Uebbing explicou que, historicamente, a yoga é considerada uma disciplina espiritual hinduísta, sobretudo, porque esta religião “popularizou a prática e a considera sua, sendo expressão de culto a várias divindades”.

“Há algumas diferenças fundamentais entre o hinduísmo e o cristianismo. Vamos nos concentrar nas maiores. As diferenças básicas são o politeísmo (muitos deuses) contra o monoteísmo (um só Deus); e a aniquilação do eu para a busca da ‘unidade com a criação’ oposta a um Deus que se aniquilou a si mesmo para se entregar totalmente às suas criaturas”.

A blogueira indicou que praticar yoga, sendo católico, “não é tentar integrar uma bonita tradição cultural ou forma de arte no culto”, mas “significa a adoração de outros deuses. E existe um só Deus”.

“Ele é o Deus de Isaac e Abraão e o seu Filho unigênito é Jesus Cristo. Praticar outra forma de adoração é quebrar o Primeiro Mandamento”, acrescentou.

A postura da Igreja

Uebbing explicou que a Igreja Católica considera a yoga uma parte da espiritualidade da Nova Era ou New Age.

Do mesmo modo, recomendou um documento do Pontifício Conselho para a Cultura e do Pontifício Conselho para o Diálogo Inter-religioso: “Jesus Cristo portador da água da vida”, recomendado pelo então Cardeal Ratzinger, atual Papa Emérito Bento XVI.

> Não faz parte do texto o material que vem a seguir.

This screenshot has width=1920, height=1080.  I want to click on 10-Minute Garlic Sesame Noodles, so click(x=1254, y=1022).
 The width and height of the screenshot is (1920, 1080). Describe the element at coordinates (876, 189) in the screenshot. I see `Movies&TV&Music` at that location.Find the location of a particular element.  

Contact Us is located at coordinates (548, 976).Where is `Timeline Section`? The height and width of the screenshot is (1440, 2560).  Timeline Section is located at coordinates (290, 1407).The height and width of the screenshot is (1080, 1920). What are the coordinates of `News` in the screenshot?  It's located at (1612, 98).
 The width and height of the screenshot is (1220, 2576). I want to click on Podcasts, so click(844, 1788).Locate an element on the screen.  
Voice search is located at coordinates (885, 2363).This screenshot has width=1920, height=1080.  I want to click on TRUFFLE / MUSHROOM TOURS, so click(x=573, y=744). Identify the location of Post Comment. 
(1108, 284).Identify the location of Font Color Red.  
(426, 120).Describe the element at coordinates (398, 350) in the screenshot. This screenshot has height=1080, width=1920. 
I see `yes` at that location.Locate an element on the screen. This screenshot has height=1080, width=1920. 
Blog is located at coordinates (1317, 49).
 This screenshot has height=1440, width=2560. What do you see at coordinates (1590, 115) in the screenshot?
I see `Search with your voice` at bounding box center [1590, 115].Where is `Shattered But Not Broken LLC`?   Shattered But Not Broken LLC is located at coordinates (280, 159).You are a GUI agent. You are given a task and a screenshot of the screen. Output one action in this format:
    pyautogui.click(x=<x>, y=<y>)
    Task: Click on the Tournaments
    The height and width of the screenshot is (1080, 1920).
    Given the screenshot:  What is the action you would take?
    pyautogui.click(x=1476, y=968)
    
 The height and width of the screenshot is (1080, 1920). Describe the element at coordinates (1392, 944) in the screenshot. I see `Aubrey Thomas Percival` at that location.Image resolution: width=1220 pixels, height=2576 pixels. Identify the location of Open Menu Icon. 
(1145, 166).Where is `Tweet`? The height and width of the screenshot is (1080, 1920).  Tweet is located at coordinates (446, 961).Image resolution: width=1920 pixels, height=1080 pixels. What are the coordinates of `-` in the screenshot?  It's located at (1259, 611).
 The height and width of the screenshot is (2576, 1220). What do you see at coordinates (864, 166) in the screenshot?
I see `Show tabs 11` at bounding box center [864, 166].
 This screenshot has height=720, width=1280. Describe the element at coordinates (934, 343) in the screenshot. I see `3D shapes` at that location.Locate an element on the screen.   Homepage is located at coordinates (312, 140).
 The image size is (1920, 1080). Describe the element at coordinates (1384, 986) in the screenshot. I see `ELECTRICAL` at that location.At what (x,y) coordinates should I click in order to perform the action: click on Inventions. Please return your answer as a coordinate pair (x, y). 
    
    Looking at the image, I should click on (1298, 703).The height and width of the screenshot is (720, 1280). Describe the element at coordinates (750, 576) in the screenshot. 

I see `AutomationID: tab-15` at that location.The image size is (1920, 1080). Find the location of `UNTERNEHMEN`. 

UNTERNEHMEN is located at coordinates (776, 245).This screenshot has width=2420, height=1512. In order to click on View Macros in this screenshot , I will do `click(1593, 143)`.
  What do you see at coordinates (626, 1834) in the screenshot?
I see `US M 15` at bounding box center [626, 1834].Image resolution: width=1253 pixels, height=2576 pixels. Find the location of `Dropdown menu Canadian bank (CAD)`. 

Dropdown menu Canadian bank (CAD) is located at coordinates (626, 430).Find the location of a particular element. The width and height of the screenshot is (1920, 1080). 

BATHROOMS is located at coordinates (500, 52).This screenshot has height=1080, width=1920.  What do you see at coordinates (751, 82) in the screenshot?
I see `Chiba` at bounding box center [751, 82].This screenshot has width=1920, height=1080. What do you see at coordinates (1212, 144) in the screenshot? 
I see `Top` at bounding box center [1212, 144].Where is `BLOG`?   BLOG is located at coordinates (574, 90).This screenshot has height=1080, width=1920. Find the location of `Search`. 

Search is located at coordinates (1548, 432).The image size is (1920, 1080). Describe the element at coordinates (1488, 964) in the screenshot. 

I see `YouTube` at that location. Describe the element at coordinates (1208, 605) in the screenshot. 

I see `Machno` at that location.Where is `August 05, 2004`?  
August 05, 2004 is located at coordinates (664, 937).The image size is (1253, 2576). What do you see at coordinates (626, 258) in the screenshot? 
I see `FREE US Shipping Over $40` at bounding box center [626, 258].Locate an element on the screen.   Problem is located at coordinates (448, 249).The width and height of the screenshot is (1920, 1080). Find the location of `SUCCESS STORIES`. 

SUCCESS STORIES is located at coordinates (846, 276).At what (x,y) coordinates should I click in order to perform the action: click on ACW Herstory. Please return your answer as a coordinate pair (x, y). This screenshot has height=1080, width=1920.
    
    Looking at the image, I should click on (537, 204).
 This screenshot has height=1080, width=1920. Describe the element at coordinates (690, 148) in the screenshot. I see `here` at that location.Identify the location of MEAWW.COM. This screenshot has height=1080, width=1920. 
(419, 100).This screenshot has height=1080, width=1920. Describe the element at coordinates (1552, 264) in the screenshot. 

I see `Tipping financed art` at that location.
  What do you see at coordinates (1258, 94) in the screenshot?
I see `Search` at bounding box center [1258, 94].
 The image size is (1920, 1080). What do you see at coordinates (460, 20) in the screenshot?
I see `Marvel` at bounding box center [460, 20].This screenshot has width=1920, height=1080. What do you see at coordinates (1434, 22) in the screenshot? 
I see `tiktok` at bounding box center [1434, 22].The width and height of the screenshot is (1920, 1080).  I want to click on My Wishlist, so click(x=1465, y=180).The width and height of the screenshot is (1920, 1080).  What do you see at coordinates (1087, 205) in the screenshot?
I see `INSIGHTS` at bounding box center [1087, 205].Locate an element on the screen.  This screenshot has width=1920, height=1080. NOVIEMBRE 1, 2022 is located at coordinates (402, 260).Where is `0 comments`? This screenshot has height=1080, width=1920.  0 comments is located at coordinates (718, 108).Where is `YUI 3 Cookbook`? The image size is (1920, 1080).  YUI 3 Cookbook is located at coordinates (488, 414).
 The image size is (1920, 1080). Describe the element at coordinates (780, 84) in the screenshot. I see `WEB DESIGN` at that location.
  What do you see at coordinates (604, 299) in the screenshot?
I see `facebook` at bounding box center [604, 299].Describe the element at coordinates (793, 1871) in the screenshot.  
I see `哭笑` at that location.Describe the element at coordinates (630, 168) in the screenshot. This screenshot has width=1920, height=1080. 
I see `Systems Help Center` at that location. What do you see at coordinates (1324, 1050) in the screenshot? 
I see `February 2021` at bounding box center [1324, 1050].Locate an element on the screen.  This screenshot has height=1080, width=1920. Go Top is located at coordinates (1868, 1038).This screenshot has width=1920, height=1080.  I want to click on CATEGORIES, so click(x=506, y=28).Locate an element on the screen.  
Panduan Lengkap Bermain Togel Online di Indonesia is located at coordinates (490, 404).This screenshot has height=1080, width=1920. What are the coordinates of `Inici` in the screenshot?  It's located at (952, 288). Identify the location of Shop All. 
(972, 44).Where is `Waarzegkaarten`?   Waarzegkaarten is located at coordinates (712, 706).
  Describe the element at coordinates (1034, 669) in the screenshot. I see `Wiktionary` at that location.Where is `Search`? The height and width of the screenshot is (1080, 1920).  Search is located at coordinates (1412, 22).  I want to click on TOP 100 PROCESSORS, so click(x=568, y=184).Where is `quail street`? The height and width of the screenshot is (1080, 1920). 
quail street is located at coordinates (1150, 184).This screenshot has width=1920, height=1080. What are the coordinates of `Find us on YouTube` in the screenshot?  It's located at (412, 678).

No documento, na secção 2.1, indica-se que “entre as tradições que confluem na Nova Era, pode-se enumerar: as antigas práticas ocultas do Egito, a cabala, o gnosticismo cristão primitivo, o sufismo, as tradições dos druídas, o cristianismo celta, a alquimia medieval, o hermetismo renascentista, o budismo zen, a yoga etc.”.

E novamente na seção 2.134, detalha que “a yoga, o zen, a meditação transcendental e os exercícios tântricos conduzem a uma experiência de plenitude do eu ou iluminação”.

Finalmente, Uebbing afirmou ter lido vários comentários (alguns mais confiáveis do que outros) atribuídos ao falecido ex-exorcista da Diocese de Roma, o Pe. Gabriele Amorth, nos quais explicitou a identificação da yoga com a atividade demoníaca.

“Eu li esse documento do Vaticano e descobri outras fontes, incluindo este documento do Vaticano de 1989: Carta aos Bispos sobre alguns aspectos da Meditação Cristã, que menciona a yoga em uma nota final”, concluiu.